Вопрос этот уместен ввиду того, что люди, как всякий мог сам наблюсти, склонны видеть не то, что есть, а то, что им хотелось бы, чтоб было. Можно сильнее выразиться: в тех случаях, когда человеку возможно еще видеть то, чего ему хотелось бы, он никогда не видит то, что есть на самом деле. И, по-видимому, все или почти все люди ни за что не согласились бы принять Бога, который бы вместе с ними и равно с ними не был бы во власти вечных законов. Сколько бы они ни повторяли: да будет воля Твоя, в тайниках их душ всегда скрывается reservatio mentalis: все-таки воля Бога подчинена и считается с известными законами. Именно известными – и известными не какому-либо вечному существу, а нам, людям, известными. Августин на все лады повторяет: da, quod jubes, et jube, quod vis,[122] – но он это говорит только потому, что успел убедить себя, что Бог не прикажет ему ничего такого, что по его, Августина, понятиям оказалось бы предосудительным. Недаром говорил он, что, прежде чем уверовать, нужно знать, cui est credendum – кому ты веришь. И несомненно, прежде чем поверить, он знал, кому он верит. Оттого-то он, без всякого колебания, восклицал: firmissime creditur, Deum justum et bonum impossibilia non potuisse præcipere – т. е. твердо веруем, что справедливый и добрый Бог не станет требовать от людей невозможного. Откуда это было Августину известно?

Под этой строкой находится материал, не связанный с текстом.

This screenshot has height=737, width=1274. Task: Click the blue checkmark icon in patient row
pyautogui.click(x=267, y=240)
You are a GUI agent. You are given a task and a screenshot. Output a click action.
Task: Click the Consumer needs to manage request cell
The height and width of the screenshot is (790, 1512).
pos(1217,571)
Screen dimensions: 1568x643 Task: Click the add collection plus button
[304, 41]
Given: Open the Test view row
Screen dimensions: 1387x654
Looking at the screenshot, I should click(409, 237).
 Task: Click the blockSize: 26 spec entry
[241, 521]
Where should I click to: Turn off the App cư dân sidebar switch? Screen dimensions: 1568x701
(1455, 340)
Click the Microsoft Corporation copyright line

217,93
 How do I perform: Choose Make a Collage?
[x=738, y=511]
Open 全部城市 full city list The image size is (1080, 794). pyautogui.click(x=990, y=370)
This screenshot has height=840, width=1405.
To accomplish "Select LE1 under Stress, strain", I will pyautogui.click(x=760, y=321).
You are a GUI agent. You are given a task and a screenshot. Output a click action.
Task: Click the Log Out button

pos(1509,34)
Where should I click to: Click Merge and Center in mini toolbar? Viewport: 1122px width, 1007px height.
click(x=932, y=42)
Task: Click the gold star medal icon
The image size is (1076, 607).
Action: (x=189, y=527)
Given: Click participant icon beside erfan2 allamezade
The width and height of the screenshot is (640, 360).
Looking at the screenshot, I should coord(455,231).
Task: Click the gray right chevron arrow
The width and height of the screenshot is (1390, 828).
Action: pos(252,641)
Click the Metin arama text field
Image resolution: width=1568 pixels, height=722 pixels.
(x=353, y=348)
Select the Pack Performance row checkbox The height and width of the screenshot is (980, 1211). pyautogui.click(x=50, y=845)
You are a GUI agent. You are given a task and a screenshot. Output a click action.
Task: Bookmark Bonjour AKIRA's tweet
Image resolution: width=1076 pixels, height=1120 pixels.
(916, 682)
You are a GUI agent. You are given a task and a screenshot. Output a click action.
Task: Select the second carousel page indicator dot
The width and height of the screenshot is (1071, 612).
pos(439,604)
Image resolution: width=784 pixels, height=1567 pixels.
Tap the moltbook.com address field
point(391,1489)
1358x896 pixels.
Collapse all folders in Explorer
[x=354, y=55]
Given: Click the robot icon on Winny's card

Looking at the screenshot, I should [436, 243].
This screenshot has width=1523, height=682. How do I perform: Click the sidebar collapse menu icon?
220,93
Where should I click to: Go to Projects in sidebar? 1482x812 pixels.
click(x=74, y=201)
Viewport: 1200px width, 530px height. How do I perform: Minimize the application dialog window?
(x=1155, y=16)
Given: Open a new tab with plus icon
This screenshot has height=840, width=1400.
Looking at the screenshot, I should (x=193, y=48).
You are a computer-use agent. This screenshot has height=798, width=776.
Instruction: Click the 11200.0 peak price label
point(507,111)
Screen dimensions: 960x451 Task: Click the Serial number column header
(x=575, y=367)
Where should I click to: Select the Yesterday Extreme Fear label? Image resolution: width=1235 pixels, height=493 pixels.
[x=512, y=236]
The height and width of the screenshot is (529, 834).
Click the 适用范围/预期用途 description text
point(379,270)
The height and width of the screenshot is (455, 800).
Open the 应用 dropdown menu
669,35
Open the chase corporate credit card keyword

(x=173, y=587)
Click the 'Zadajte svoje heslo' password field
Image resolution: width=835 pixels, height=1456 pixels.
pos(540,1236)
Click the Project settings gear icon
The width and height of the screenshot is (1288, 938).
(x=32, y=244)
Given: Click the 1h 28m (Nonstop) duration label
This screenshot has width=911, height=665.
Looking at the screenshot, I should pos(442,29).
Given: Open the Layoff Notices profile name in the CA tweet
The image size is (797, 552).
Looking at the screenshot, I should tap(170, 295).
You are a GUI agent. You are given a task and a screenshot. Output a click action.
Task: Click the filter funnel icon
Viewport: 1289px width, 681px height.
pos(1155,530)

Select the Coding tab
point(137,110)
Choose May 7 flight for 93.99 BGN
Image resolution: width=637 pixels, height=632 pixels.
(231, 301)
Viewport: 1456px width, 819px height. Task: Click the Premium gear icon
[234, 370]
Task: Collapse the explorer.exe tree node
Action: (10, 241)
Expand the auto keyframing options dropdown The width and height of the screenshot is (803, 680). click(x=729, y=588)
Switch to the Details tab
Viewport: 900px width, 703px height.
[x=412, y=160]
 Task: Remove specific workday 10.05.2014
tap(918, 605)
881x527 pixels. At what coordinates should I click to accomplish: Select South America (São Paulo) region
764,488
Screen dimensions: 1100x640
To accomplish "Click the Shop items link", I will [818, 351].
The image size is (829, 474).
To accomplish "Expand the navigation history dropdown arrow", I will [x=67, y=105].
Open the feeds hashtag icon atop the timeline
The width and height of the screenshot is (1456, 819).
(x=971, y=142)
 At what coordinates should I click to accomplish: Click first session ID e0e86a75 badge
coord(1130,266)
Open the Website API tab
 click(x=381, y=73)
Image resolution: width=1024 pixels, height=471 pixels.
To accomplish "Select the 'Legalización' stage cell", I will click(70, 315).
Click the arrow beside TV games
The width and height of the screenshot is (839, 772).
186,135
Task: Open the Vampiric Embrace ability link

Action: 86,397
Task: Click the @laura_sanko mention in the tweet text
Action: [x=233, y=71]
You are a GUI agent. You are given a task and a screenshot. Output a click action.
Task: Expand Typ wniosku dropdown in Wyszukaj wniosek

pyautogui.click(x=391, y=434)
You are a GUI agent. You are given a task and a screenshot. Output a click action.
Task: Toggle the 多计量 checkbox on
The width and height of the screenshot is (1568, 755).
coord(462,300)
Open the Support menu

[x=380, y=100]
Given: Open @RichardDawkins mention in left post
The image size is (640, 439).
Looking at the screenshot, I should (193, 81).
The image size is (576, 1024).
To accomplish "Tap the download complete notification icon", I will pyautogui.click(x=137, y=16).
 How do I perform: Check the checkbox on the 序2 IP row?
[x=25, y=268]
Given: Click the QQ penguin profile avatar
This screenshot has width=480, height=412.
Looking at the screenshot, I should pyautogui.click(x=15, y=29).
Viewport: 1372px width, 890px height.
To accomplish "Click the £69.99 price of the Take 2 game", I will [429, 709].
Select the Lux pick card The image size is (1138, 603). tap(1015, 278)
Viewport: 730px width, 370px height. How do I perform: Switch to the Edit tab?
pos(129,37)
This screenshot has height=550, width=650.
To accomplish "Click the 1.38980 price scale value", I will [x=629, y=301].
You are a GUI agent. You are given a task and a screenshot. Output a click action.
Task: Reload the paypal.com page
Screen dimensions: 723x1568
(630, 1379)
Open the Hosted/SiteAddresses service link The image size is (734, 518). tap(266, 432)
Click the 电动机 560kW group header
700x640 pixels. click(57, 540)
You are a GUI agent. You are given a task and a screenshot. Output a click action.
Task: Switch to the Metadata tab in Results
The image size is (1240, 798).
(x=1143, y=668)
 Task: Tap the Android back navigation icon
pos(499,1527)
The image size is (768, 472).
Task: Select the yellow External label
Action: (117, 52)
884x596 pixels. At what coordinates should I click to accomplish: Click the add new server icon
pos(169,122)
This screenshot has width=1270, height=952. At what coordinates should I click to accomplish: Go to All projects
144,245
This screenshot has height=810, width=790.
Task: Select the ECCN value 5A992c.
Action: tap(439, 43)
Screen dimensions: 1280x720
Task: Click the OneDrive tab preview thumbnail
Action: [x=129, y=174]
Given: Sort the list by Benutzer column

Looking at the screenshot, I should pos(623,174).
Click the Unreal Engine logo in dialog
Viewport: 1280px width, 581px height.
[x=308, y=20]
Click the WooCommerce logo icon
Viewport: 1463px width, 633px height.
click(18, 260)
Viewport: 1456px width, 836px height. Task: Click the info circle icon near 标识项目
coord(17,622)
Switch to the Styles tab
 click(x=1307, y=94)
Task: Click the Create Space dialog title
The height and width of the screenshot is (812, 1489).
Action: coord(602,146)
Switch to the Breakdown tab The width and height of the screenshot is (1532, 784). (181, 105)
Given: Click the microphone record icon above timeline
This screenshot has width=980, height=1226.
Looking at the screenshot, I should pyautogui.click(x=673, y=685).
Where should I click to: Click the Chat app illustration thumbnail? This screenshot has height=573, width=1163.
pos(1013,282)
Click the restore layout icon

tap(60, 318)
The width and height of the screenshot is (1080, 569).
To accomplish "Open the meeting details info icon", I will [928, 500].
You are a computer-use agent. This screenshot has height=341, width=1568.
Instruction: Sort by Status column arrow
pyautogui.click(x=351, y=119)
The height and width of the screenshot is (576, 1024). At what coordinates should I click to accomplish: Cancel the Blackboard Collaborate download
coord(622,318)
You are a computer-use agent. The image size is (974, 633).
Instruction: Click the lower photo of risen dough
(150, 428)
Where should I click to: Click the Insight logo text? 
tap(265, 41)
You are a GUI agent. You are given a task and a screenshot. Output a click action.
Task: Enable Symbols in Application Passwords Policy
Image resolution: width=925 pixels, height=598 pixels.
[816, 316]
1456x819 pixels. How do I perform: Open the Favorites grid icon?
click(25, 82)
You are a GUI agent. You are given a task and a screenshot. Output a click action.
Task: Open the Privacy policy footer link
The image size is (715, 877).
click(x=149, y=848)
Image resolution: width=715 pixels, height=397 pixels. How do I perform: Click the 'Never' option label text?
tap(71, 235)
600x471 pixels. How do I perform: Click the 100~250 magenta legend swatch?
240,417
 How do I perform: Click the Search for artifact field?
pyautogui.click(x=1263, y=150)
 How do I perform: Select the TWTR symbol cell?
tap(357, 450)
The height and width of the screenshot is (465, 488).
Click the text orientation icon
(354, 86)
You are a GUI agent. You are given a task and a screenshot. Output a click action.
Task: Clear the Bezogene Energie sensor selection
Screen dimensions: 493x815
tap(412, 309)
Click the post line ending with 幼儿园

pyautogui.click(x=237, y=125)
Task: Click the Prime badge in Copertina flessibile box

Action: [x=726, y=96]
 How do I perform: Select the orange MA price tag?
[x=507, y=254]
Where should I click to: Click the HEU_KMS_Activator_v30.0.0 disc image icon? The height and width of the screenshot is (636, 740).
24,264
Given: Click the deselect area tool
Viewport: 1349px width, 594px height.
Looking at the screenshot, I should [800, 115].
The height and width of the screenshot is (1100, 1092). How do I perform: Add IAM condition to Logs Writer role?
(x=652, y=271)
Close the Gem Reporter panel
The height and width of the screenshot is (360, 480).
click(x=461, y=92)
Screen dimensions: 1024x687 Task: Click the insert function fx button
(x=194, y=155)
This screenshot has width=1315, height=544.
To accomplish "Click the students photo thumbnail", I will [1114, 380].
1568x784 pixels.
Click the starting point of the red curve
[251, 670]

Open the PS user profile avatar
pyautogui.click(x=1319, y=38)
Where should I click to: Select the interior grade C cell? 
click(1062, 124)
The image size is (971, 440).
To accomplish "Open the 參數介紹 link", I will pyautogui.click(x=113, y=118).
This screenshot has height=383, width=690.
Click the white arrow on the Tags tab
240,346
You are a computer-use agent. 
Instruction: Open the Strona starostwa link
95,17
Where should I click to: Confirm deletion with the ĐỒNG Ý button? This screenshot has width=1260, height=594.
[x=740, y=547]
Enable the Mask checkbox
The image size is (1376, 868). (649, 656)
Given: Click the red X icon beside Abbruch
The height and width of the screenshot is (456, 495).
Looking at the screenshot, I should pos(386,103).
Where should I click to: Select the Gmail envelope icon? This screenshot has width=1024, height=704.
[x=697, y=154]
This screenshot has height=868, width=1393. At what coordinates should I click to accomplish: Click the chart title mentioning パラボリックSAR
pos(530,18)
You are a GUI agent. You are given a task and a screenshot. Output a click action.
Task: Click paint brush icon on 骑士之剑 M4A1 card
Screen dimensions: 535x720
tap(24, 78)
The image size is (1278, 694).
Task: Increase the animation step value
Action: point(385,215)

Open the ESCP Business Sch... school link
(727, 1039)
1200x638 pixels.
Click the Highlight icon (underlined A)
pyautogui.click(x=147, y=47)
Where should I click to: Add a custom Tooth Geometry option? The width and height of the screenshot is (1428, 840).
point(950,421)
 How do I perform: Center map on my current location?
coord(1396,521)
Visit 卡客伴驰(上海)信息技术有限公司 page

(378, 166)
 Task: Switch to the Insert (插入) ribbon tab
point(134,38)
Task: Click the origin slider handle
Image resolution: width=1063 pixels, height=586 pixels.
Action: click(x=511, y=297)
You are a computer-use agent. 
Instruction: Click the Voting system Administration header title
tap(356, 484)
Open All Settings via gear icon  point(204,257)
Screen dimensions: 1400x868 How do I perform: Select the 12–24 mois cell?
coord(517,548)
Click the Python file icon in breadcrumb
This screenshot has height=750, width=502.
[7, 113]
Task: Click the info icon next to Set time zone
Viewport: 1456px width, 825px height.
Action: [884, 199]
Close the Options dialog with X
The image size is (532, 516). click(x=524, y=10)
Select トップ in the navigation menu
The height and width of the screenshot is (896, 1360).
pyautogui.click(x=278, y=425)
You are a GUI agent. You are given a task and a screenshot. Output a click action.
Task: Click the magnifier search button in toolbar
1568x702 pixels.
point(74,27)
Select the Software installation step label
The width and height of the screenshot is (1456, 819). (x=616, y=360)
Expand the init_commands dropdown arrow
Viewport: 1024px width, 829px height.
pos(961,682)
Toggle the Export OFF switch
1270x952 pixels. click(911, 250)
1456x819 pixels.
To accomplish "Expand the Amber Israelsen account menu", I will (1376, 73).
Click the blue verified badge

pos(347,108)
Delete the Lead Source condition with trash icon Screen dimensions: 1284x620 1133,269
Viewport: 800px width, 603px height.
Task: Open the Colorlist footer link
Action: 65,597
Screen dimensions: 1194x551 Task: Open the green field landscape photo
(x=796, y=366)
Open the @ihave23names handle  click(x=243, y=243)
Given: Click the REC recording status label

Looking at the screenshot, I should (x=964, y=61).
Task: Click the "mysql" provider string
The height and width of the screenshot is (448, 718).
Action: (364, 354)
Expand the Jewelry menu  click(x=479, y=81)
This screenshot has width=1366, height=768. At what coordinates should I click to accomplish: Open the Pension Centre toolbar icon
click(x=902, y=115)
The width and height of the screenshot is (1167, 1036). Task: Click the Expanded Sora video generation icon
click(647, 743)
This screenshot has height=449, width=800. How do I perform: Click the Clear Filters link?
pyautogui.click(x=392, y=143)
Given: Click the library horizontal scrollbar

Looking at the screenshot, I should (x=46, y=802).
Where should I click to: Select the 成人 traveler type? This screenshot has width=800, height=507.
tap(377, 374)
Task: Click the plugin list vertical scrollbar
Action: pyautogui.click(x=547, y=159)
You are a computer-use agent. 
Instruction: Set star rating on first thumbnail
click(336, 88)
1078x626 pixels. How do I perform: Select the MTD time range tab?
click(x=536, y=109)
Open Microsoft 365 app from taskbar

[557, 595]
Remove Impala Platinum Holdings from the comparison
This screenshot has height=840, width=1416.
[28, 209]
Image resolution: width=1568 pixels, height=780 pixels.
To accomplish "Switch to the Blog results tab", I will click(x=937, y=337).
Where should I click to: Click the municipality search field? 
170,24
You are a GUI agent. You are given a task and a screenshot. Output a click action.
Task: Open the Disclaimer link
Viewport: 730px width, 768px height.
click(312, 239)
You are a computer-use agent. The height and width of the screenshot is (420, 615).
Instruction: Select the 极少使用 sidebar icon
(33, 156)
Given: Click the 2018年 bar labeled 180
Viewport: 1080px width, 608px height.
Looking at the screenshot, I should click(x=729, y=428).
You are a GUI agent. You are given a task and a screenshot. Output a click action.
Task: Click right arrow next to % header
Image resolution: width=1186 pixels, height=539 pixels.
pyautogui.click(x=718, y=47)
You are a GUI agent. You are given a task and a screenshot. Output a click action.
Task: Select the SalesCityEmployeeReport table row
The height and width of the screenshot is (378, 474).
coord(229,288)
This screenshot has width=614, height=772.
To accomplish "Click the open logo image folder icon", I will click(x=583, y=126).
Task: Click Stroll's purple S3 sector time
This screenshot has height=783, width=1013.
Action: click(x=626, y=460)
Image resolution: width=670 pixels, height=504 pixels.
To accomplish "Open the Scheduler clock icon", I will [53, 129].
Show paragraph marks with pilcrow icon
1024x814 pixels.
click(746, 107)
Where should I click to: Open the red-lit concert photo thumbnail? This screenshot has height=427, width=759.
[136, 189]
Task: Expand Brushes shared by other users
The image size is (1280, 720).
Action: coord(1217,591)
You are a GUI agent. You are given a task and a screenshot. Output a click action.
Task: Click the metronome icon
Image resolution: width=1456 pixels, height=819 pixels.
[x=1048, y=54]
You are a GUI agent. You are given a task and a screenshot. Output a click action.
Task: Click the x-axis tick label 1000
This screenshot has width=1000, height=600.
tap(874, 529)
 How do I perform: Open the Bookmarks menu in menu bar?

Нетрудно догадаться, откуда: оттуда же, откуда и прочие самоочевидные истины человеческие. Если бы Сократ предложил Августину тот вопрос, который он предложил Евтифрону: потому ли добро хорошо, что его любят боги, или потому боги любят добро, что оно хорошо, – Августин, конечно, не задумываясь ответил бы, что и боги должны любить добро – в противном случае они не были бы богами. Пророки, правда, учили, что пути Божии неисповедимы, – но те, которые приняли эти слова пророков, все-таки нашли способы связать Бога по методу древних эллинов и Сократа. Эллинизация христианства, о которой так много стали говорить в новейшее время, есть не что иное, как прививка «разумных», т. е. приемлемых для человеческого разума, начал пришедшему с востока откровению.

Римско-эллинский мир требовал и ждал нового учения. Потерявшие почву под ногами властители вселенной от новой религии прежде всего требовали возвращения исчезнувших устоев. Старая мифология была уже изжита и всем казалась ребяческой и бессодержательной. Философия же оставляла людям слишком много свободы и самостоятельности. Всегда думать, всегда искать, рискуя никогда не додуматься ни до чего окончательного и ничего не найти, – такая шапка не по голове Сеньке – человечеству. На что был великий философ Платон – но вслед за ним появился другой великий философ – собственный его ученик – и без сожаления разбил вдребезги все возвышенные построения учителя. Нужно было поставить дело так, чтобы на очень продолжительное время – или, в терминологии людей, навсегда (продолжительное время ведь так похоже для человека на вечность) – отнять возможность у Платонов и Аристотелей колебать устои. Задача, как видите, старая: эллинская философия с самого своего возникновения только того и добивалась, чтобы положить конец мучительным сомнениям человека. Но все ее попытки не привели ни к чему. Было много великих, величайших философов, равных которым мы в последующей истории человечества уже не находим, – но истины, которая могла бы заставить всех людей поклониться себе, не было…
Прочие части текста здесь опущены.